In magnitude comparison tasks, regardless of the response location, the RTs tend to decrease linearly with absolute difference between the compared magnitudes. This is a well-known and widely replicated phenomenon called the distance effect (Moyer & Landauer, 1967), which has also been documented in a time duration comparison task (Beracci et al., 2021a, 2021b). However, in the present context, we refrain from testing the possible presence of a distance effect because of a confound between the distance effect and a stimulus presentation time effect. For instance, because of the distance effect, the responses to the 100 ms durations would be faster than the responses to the 400 ms durations (i.e., the distance between 100 ms and the 500 ms reference is larger than that between the latter and 400 ms). At the same time, according to a stimulus presentation time effect, the responses to the 100 ms durations would be longer than the responses to the 400 ms durations.
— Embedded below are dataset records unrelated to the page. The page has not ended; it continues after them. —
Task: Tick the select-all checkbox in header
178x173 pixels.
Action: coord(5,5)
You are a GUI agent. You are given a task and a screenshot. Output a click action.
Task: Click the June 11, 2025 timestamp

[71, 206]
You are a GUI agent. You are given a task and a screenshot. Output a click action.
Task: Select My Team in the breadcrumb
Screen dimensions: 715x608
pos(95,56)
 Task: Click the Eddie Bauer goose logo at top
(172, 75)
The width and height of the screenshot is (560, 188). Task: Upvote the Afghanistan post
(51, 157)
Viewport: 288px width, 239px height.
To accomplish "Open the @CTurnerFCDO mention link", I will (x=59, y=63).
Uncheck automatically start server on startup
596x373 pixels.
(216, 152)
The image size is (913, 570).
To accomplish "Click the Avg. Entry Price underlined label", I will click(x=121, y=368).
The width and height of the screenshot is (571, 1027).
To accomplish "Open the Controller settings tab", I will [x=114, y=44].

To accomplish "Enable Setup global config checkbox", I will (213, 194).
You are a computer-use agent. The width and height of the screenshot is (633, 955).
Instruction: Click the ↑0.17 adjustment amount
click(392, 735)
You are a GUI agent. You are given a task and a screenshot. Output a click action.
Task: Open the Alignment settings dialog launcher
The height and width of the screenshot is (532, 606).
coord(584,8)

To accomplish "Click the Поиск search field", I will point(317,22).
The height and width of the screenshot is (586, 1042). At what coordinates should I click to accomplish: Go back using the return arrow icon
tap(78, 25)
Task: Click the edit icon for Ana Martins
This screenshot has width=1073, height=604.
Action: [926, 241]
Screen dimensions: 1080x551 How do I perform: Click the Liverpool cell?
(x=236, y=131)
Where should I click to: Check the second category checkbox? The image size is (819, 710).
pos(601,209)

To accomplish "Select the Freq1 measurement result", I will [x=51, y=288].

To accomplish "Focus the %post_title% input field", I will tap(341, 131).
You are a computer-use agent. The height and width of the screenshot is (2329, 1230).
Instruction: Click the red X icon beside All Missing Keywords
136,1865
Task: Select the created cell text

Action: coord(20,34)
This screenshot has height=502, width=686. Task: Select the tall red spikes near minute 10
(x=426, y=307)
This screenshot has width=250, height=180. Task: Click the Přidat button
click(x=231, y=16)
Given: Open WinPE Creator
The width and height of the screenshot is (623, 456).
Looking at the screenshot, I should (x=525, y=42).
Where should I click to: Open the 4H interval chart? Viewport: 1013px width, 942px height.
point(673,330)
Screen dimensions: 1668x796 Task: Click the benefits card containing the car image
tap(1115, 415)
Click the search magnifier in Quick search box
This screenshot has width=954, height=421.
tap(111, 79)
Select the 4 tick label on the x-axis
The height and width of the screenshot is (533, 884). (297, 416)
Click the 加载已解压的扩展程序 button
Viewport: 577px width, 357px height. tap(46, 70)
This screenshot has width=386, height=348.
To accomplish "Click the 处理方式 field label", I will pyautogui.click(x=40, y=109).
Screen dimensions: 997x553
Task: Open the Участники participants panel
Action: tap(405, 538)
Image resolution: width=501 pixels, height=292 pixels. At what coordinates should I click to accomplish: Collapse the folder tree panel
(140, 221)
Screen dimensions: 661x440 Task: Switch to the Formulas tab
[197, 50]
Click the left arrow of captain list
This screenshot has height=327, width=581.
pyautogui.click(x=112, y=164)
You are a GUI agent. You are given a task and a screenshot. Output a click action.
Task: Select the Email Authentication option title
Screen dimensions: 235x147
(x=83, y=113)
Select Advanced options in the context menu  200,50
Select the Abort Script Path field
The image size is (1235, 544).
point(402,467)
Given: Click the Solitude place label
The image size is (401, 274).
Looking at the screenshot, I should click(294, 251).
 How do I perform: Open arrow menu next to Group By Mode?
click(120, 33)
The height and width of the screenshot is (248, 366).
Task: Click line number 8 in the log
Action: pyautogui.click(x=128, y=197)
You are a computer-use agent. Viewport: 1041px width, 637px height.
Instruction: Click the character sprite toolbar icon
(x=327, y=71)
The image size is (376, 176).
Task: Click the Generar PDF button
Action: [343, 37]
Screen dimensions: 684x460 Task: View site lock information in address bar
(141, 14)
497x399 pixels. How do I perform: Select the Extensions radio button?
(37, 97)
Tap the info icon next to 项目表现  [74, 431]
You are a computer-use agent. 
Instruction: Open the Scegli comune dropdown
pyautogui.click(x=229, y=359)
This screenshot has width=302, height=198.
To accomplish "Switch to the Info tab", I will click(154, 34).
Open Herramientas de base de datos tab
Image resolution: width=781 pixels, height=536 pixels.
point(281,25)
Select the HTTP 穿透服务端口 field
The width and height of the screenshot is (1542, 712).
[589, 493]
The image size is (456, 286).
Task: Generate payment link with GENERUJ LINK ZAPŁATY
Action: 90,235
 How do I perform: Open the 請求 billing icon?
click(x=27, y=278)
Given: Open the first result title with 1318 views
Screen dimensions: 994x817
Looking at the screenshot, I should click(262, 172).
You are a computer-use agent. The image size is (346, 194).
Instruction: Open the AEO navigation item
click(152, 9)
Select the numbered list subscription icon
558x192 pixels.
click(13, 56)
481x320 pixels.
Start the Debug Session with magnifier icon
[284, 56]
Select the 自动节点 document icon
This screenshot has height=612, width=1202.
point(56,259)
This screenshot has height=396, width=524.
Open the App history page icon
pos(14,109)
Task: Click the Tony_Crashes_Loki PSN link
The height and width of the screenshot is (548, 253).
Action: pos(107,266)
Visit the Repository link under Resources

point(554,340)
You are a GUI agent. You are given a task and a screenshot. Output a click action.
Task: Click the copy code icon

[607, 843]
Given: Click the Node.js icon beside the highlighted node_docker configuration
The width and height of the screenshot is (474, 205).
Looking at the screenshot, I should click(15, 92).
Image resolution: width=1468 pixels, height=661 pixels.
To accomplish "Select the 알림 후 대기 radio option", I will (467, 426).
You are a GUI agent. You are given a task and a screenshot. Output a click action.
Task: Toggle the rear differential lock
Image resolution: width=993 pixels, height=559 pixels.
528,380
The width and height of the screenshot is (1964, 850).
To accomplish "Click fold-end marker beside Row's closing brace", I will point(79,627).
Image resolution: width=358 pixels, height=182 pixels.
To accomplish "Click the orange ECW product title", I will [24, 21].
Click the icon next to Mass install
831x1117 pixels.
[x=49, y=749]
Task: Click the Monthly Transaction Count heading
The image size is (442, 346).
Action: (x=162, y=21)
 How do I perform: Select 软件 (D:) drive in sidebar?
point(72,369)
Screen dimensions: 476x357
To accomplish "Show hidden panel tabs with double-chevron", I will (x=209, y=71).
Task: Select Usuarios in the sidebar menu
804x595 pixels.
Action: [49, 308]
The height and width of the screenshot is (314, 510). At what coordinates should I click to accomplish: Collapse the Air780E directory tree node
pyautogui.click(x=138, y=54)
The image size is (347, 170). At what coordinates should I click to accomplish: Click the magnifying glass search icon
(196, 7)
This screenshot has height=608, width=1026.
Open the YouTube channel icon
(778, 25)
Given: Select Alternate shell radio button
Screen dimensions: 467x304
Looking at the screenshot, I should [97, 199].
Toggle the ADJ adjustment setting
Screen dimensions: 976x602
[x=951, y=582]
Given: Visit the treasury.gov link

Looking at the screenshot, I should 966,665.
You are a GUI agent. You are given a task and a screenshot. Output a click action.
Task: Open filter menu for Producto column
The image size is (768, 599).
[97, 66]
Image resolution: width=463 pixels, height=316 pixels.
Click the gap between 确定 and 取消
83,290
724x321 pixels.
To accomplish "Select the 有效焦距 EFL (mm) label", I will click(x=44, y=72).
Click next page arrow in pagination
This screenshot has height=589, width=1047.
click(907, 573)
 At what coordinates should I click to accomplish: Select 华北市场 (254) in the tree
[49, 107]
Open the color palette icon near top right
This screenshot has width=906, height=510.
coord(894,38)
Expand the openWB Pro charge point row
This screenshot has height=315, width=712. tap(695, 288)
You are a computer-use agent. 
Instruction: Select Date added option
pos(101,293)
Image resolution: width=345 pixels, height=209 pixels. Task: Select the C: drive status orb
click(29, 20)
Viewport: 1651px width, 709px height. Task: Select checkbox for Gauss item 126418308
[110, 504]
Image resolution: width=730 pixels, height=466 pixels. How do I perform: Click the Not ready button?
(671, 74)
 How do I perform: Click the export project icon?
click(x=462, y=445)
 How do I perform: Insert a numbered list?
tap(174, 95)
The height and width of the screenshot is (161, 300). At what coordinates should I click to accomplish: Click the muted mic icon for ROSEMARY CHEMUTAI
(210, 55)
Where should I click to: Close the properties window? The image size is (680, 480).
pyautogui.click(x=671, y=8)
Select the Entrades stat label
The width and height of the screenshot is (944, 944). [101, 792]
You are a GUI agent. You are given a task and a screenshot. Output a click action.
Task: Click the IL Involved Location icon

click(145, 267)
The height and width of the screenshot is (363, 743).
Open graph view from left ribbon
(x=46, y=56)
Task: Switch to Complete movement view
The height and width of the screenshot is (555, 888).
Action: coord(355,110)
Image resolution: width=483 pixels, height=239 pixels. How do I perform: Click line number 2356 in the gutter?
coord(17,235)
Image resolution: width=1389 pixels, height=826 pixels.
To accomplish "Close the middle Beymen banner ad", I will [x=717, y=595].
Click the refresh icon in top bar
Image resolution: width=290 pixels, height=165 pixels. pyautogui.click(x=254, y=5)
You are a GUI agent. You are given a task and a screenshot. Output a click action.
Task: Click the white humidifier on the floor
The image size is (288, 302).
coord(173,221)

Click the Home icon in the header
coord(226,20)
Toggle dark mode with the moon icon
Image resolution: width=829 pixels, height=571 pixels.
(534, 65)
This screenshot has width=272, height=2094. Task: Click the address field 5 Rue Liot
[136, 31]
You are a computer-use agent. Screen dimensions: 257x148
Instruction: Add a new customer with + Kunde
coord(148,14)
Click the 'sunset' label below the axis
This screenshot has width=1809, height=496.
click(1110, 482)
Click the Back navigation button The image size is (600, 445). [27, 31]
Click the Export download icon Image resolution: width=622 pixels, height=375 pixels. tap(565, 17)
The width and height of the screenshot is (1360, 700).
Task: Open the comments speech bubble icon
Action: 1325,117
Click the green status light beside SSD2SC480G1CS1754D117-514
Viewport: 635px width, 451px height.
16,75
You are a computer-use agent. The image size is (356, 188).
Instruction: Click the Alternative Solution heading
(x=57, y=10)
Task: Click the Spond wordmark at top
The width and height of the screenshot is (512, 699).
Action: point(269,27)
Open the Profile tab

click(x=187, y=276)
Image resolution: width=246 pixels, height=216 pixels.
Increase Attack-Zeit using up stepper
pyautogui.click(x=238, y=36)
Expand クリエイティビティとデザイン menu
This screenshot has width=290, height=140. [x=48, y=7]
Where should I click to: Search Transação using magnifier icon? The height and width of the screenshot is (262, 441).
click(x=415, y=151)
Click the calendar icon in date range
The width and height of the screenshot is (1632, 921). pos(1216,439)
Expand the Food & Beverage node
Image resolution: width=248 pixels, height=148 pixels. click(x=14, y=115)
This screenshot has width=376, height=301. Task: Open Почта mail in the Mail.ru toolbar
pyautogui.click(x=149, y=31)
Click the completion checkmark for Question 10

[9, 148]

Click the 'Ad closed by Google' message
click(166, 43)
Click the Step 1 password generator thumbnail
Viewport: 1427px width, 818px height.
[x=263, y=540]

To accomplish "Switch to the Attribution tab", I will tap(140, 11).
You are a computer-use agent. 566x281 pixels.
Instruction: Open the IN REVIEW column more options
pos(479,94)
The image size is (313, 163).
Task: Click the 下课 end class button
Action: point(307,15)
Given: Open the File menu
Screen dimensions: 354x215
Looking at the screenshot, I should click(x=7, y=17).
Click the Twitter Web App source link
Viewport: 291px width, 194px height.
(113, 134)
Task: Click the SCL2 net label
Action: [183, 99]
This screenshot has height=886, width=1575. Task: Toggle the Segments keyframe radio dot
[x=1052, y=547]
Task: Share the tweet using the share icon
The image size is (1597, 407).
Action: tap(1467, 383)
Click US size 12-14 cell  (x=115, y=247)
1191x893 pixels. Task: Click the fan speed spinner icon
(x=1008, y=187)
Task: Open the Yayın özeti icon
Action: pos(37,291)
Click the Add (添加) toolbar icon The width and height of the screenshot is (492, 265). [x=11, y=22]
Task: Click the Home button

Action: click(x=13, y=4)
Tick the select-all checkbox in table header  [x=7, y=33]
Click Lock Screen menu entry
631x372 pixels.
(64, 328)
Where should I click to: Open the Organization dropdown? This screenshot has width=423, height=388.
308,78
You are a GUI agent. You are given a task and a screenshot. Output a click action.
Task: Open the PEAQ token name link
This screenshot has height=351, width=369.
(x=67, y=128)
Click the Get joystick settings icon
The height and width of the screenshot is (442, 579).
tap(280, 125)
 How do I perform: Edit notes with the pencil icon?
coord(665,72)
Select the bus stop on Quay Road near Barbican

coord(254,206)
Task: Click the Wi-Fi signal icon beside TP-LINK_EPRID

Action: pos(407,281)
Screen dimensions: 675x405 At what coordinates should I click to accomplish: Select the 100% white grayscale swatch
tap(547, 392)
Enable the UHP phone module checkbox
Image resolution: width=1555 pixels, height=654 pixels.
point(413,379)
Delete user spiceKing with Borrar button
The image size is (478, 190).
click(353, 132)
In other words, in the case of durations shorter than the reference, the distance and the stimulus presentation time effects push in opposite directions (in the case of durations longer than the reference they push in the same direction). The tight interplay between the distance and the stimulus presentation time effects prevents a correct analysis of the distance effect in Experiment 2a, 4, and 7.
Wrong responses were analyzed as in Experiment 2a. The best model fitting data had the time duration (2: short vs. long), response location (2: top vs. bottom) and interaction as the fixed effects. As for the random effects, they included the intercept for the subjects and the by-subject slope for the time duration as the random effects. This model fit the data significantly better than a model that included, as the random effects, only the intercept for the subjects, χ2(2) = 76.4, p < .001, whereas more complex models failed to converge. No significant results emerged (ps > .533).
The wrong responses were analyzed as in Experiments 2a and 4. The best model fitting data had the time duration (2: short versus long), response location (2: top versus bottom), and interaction as the fixed effects. As for the random effects, they included the intercept for subjects and the by-subject slope for time duration as the random effects. This model fit the data significantly better than a model that included, as the random effects, only the intercept for the subjects, χ2(2) = 16.1, p < .001, whereas more complex models failed to converge. No significant results emerged (ps > .235).